For the last month, there’s been about 1,000 new Ebola cases per week — including suspected, confirmed and probable cases, he said, adding that WHO is aiming to get 70 percent of cases isolated by December to reverse the outbreak.
WHO increased its Ebola death toll tally to 4,447 people on Tuesday, nearly all of them in West Africa, from 8,914 cases.
Sierra Leone, Guinea and Liberia have been the hardest hit nations in the current epidemic. Aylward said WHO was very concerned about the continued spread of Ebola in the three countries’ capital cities —Freetown, Conakry and Monrovia, where people move freely across borders.
While some regions have seen the number of Ebola cases stabilize or fall, Aylward said “that doesn’t mean they will get down to zero.”
He said WHO was still focused on trying to treat Ebola patients, despite the huge demands on the broken health systems in West Africa.
“It would be horrifically unethical to say that we’re just going to isolate people,” he said, noting that new strategies like handing out protective equipment to families and setting up very basic clinics — without much treatment — was a priority.
Aylward said there was no evidence any countries were hiding Ebola cases but said countries bordering the affected area, including Ivory Coast, Mali and Guinea-Bissau, were at high risk of importing the disease.
“This is not a virus that’s easy to suppress or hide,” he said, noting there hasn’t been a huge amount of international spreading so far. “I don’t expect this virus to just go anywhere. There is exit screening in place and sick people won’t be moving.”

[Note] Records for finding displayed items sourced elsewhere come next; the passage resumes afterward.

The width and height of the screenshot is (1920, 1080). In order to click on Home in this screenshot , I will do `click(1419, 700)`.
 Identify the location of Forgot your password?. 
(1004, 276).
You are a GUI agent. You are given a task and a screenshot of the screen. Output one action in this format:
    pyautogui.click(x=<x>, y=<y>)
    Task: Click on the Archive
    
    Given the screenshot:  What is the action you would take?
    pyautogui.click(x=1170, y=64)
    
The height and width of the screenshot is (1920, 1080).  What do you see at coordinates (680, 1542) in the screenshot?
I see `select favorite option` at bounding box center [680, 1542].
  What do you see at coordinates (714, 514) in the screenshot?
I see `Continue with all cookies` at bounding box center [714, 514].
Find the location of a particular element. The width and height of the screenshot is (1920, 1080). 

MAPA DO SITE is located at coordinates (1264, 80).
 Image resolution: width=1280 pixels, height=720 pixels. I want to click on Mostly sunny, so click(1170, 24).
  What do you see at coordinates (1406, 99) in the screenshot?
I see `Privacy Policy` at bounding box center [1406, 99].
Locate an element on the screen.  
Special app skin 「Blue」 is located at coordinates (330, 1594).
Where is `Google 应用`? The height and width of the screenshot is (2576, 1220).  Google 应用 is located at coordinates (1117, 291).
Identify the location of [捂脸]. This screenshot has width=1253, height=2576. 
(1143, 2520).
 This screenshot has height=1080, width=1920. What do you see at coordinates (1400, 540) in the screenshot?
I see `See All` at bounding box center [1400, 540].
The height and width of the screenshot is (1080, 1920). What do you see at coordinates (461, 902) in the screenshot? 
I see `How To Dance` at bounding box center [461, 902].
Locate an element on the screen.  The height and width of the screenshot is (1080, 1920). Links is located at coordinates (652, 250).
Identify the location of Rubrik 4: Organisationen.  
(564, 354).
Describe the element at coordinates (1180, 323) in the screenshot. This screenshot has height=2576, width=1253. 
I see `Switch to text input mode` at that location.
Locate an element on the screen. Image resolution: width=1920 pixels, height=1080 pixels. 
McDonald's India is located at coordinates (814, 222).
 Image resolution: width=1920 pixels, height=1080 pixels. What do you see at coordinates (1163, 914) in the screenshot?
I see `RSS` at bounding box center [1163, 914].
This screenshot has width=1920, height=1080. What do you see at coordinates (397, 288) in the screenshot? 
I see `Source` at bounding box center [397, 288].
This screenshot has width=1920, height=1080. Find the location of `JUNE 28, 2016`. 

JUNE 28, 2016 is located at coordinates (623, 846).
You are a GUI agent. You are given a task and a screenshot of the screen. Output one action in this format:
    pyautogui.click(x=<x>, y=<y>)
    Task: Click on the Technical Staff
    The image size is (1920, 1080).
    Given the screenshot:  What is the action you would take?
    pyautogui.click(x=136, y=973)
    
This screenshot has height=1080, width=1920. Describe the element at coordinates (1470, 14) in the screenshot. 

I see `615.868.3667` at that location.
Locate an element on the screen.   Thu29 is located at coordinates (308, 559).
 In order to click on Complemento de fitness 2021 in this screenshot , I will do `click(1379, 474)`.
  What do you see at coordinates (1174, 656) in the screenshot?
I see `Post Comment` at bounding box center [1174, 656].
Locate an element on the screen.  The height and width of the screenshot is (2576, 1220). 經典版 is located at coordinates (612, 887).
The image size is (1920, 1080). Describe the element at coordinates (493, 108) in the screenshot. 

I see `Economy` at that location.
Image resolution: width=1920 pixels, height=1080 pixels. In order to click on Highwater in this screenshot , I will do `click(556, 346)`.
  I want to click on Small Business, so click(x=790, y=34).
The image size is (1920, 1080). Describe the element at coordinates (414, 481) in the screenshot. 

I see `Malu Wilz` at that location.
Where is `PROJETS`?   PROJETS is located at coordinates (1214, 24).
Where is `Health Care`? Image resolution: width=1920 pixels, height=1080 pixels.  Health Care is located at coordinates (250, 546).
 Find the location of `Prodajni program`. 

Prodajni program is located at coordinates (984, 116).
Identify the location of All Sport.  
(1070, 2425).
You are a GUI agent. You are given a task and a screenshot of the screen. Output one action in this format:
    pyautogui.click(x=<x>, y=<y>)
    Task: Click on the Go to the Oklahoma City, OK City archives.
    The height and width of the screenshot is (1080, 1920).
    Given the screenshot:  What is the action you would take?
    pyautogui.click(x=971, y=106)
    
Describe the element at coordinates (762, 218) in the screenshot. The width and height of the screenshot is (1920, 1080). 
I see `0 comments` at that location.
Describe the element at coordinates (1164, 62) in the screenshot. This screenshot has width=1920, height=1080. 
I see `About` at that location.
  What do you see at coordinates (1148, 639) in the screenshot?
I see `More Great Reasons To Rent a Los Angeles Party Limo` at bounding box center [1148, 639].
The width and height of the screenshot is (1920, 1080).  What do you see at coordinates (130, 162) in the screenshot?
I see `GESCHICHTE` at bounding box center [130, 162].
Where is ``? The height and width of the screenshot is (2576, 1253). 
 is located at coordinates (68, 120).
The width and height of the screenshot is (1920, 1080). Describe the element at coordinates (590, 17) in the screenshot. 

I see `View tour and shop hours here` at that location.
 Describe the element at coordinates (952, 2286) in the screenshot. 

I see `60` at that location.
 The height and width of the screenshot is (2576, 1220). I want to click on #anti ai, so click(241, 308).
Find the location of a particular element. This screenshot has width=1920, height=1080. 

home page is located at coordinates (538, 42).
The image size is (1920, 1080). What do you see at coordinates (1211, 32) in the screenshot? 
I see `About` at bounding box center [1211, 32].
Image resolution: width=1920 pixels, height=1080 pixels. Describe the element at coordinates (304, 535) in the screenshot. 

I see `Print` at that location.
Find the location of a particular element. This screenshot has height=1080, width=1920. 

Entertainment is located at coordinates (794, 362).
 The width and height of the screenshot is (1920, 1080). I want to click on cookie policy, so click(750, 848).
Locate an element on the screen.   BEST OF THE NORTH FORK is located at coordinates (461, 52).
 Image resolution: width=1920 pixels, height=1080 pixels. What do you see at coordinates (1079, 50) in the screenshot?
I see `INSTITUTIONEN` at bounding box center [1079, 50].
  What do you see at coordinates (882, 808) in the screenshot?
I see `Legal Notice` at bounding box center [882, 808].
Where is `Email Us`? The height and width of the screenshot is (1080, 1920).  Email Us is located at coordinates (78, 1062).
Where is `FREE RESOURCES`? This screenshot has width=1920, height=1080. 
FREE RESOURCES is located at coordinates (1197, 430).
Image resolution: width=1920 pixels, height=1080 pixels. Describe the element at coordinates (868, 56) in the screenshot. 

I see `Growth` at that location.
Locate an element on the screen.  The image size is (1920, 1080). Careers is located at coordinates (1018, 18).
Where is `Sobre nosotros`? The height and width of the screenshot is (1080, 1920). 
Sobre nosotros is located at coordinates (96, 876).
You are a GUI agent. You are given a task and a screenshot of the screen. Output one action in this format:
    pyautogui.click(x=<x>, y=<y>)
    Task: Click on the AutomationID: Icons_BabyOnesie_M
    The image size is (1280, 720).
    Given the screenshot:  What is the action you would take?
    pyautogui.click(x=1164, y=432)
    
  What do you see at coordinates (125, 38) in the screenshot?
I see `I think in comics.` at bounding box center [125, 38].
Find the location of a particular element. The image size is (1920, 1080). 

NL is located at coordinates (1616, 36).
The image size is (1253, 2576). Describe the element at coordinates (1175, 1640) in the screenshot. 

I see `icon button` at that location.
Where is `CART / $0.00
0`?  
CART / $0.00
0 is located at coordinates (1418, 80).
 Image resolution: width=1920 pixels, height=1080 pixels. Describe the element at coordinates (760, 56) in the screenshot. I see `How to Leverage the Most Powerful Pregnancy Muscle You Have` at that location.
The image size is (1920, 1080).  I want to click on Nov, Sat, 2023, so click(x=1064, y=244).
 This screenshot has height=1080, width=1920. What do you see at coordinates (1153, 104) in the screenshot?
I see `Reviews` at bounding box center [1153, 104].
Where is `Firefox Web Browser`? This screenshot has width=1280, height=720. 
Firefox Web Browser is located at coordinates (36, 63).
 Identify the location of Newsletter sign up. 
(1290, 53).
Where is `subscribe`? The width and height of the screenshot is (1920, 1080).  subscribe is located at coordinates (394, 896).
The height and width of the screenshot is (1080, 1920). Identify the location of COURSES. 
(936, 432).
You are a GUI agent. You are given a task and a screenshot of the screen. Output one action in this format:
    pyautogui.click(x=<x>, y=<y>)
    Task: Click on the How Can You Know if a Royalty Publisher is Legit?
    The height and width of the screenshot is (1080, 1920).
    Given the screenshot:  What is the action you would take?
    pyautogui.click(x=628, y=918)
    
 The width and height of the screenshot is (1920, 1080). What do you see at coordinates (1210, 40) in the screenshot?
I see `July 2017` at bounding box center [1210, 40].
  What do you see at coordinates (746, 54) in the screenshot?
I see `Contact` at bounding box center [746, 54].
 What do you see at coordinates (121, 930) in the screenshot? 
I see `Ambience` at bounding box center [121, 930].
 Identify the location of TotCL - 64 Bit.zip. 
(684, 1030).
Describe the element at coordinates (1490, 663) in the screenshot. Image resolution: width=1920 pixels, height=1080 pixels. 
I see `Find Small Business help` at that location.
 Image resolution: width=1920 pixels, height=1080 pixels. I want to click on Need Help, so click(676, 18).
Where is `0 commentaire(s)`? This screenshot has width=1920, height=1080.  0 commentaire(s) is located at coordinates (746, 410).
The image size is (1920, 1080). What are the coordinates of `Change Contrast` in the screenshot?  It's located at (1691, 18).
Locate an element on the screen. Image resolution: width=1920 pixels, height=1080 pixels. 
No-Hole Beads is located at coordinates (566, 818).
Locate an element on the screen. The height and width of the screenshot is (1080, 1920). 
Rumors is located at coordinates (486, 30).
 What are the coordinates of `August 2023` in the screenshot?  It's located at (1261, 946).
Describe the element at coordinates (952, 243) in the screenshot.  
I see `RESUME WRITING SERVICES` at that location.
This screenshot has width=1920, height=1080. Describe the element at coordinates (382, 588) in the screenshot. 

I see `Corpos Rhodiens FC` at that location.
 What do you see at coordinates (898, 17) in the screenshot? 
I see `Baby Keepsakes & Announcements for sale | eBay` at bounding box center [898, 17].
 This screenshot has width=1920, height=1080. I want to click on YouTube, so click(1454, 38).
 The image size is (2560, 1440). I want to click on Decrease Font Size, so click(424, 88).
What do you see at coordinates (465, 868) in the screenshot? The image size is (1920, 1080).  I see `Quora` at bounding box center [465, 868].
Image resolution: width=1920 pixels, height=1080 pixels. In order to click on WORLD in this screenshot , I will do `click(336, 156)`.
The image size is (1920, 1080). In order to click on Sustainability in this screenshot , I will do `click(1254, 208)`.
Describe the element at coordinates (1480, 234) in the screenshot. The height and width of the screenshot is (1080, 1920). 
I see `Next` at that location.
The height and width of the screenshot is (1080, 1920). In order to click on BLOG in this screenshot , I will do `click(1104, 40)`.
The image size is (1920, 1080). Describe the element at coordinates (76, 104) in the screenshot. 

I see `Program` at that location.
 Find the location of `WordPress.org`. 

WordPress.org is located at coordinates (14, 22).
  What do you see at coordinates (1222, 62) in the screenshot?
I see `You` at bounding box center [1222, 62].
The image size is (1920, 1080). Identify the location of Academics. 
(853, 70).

In Berlin, a U.N. medical worker infected with Ebola in Liberia died despite “intensive medical procedures.” The St. Georg hospital in Leipzig said Tuesday that the 56-year-old man, whose name has not been released, died overnight of the infection.
The man tested positive for Ebola on Oct. 6, prompting Liberia’s U.N. peacekeeping mission to place 41 other staff members under “close medical observation.”
He arrived in Leipzig for treatment on Oct. 9. The hospital’s chief executive, Dr. Iris Minde, said at the time there was no risk of infection for other people, since he was kept in a secure isolation ward specially equipped with negative pressure rooms that are hermetically sealed.
He was the third Ebola patient to be flown to Germany for treatment. The first man recovered and returned home to Senegal. A Uganda aid worker is still being treated in Frankfurt.
In Spain, the government’s Ebola monitoring committee said the assistant nurse infected with the virus had experienced another slight improvement and although she remains stable, she is still in serious condition.
The nurse, Teresa Romero, was admitted into Madrid’s Carlos III hospital Oct. 6. She contracted the disease after treating a Spanish missionary who fell victim to the disease while in West Africa and died at the Madrid hospital last month.
Fifteen people who came into contact with Romero and who are being monitored at the hospital have not shown any Ebola symptoms.